- Flag Coat of arms
- Location within the voivodeship
- Coordinates (Zambrów): 52°59′N 22°15′E﻿ / ﻿52.983°N 22.250°E
- Country: Poland
- Voivodeship: Podlaskie
- Seat: Zambrów
- Gminas: Total 5 (incl. 1 urban) Zambrów; Gmina Kołaki Kościelne; Gmina Rutki; Gmina Szumowo; Gmina Zambrów;

Area
- • Total: 733.11 km^{2} (283.06 sq mi)

Population (2019)
- • Total: 43,663
- • Density: 59.559/km^{2} (154.26/sq mi)
- • Urban: 22,098
- • Rural: 21,565
- Car plates: BZA
- Website: www.powiatzambrowski.com

= Zambrów County =

Zambrów County (powiat zambrowski) is a unit of territorial administration and local government (powiat) in Podlaskie Voivodeship, north-eastern Poland. It came into being on January 1, 1999, as a result of the Polish local government reforms passed in 1998. Its administrative seat and only town is Zambrów, which lies 64 km west of the regional capital Białystok.

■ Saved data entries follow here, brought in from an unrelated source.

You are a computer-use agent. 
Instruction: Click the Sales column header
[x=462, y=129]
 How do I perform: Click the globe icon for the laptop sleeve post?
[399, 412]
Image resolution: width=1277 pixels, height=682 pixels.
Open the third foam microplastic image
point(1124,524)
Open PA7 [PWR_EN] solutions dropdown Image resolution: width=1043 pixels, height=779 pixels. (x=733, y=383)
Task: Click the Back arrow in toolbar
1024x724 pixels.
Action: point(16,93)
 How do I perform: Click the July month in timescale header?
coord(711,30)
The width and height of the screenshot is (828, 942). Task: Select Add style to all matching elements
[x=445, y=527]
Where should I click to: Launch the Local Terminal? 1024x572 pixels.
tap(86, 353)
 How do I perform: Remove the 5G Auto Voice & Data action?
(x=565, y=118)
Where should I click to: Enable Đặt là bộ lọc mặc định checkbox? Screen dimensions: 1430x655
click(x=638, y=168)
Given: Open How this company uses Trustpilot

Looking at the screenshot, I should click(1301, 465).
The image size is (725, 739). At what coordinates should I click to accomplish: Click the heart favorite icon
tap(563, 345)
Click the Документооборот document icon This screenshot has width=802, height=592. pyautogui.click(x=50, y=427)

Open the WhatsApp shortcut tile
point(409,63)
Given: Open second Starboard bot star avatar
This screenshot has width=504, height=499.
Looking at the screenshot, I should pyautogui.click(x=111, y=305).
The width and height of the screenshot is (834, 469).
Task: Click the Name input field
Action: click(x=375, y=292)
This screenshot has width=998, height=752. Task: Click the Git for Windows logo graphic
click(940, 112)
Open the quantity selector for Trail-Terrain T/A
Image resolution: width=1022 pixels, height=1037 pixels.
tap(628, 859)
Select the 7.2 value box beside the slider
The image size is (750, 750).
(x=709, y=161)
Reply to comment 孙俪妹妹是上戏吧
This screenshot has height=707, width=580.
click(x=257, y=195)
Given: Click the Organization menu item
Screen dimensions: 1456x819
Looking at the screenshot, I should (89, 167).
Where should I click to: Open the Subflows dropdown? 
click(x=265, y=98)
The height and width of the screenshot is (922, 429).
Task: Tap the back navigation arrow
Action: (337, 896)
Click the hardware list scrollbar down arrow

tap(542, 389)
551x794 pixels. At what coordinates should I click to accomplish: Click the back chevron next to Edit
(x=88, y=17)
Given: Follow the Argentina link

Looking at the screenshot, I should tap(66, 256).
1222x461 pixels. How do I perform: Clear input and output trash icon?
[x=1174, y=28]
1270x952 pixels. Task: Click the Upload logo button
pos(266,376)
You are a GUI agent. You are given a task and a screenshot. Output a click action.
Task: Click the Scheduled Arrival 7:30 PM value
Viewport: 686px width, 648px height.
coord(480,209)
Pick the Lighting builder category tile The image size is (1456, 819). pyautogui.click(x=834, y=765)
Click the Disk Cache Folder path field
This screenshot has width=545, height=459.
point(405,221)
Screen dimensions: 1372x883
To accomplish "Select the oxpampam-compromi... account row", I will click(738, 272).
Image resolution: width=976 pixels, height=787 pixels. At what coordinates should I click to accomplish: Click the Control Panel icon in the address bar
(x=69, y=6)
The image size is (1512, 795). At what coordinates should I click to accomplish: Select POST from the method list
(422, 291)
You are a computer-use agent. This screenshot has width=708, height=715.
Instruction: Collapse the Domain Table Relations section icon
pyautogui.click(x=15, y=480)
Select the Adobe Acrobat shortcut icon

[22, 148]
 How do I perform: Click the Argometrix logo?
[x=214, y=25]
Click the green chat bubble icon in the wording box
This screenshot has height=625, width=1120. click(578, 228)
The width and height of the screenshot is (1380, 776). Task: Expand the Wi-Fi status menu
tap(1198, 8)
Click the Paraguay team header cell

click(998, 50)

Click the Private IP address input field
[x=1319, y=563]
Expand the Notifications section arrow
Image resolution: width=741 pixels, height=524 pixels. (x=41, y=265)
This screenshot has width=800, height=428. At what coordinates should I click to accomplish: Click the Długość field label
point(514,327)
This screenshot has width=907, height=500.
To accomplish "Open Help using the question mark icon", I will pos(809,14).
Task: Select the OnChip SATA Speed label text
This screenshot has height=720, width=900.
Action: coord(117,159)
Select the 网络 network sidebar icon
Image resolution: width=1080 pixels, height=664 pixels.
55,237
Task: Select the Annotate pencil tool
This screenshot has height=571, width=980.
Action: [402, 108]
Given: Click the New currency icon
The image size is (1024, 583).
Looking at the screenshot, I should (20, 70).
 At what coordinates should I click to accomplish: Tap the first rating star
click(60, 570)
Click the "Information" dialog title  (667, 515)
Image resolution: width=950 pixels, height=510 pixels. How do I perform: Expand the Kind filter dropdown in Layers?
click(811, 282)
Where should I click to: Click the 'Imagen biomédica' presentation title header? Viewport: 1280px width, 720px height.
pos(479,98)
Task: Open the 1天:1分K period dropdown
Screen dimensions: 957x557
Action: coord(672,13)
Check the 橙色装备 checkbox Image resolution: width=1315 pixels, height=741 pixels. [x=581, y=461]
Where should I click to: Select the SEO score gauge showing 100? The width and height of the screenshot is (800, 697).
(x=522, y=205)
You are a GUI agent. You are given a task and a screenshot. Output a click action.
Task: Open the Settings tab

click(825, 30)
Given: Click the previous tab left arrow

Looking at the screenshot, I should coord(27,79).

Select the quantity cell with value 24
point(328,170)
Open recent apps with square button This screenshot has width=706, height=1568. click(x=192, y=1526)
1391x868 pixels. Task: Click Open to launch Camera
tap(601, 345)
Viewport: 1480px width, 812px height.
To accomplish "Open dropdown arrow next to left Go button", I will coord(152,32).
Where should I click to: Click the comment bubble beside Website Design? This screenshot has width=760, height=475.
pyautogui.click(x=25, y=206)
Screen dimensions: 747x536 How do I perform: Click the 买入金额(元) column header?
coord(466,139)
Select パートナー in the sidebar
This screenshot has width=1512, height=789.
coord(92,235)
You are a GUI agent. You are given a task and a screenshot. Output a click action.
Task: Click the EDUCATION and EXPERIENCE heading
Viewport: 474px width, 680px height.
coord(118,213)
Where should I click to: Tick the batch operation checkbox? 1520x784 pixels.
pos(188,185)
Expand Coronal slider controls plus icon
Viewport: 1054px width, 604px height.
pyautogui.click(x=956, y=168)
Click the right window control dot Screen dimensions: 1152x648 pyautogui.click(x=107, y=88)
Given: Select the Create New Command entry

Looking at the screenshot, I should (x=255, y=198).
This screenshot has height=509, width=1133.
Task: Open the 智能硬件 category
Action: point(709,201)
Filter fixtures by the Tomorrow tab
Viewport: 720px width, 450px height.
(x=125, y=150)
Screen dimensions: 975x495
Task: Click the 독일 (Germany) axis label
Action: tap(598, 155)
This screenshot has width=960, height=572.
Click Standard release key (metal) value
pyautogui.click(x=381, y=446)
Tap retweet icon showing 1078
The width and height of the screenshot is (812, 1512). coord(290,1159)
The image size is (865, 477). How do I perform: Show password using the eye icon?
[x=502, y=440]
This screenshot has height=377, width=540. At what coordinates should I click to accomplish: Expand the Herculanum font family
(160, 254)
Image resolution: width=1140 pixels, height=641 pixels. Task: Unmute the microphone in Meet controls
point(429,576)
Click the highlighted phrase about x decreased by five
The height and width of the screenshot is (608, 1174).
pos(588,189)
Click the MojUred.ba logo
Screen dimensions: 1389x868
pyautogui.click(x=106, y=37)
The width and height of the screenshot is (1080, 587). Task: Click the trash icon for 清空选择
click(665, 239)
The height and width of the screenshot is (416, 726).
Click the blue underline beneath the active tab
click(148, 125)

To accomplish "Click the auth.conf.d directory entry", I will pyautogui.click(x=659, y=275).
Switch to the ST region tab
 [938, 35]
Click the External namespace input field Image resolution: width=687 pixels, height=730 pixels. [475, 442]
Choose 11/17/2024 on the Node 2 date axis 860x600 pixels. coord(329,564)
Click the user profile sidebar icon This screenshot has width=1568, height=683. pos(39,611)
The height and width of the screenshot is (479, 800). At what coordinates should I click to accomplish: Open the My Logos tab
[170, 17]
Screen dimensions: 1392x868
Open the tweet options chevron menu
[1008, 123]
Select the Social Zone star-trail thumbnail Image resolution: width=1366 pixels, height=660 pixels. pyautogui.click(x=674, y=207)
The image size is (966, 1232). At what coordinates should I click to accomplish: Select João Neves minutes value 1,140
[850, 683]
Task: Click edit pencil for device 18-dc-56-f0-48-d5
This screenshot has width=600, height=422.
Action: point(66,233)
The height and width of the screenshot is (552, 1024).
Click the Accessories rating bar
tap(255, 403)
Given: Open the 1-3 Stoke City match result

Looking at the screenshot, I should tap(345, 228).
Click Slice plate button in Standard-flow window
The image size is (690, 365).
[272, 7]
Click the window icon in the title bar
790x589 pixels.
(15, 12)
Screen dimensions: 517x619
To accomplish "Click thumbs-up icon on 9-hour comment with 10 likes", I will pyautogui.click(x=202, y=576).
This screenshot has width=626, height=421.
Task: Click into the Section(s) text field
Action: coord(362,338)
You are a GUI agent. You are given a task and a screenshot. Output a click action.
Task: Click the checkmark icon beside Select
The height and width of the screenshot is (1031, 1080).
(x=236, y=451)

The county covers an area of 733.11 km2. As of 2019 its total population is 43,663, out of which the population of Zambrów is 22,098 and the rural population is 21,565.

==Neighbouring counties==
Zambrów County is bordered by Łomża County to the north, Białystok County and Wysokie Mazowieckie County to the east, and Ostrów County to the south-west.

==Administrative division==
The county is subdivided into five gminas (one urban and four rural). These are listed in the following table, in descending order of population.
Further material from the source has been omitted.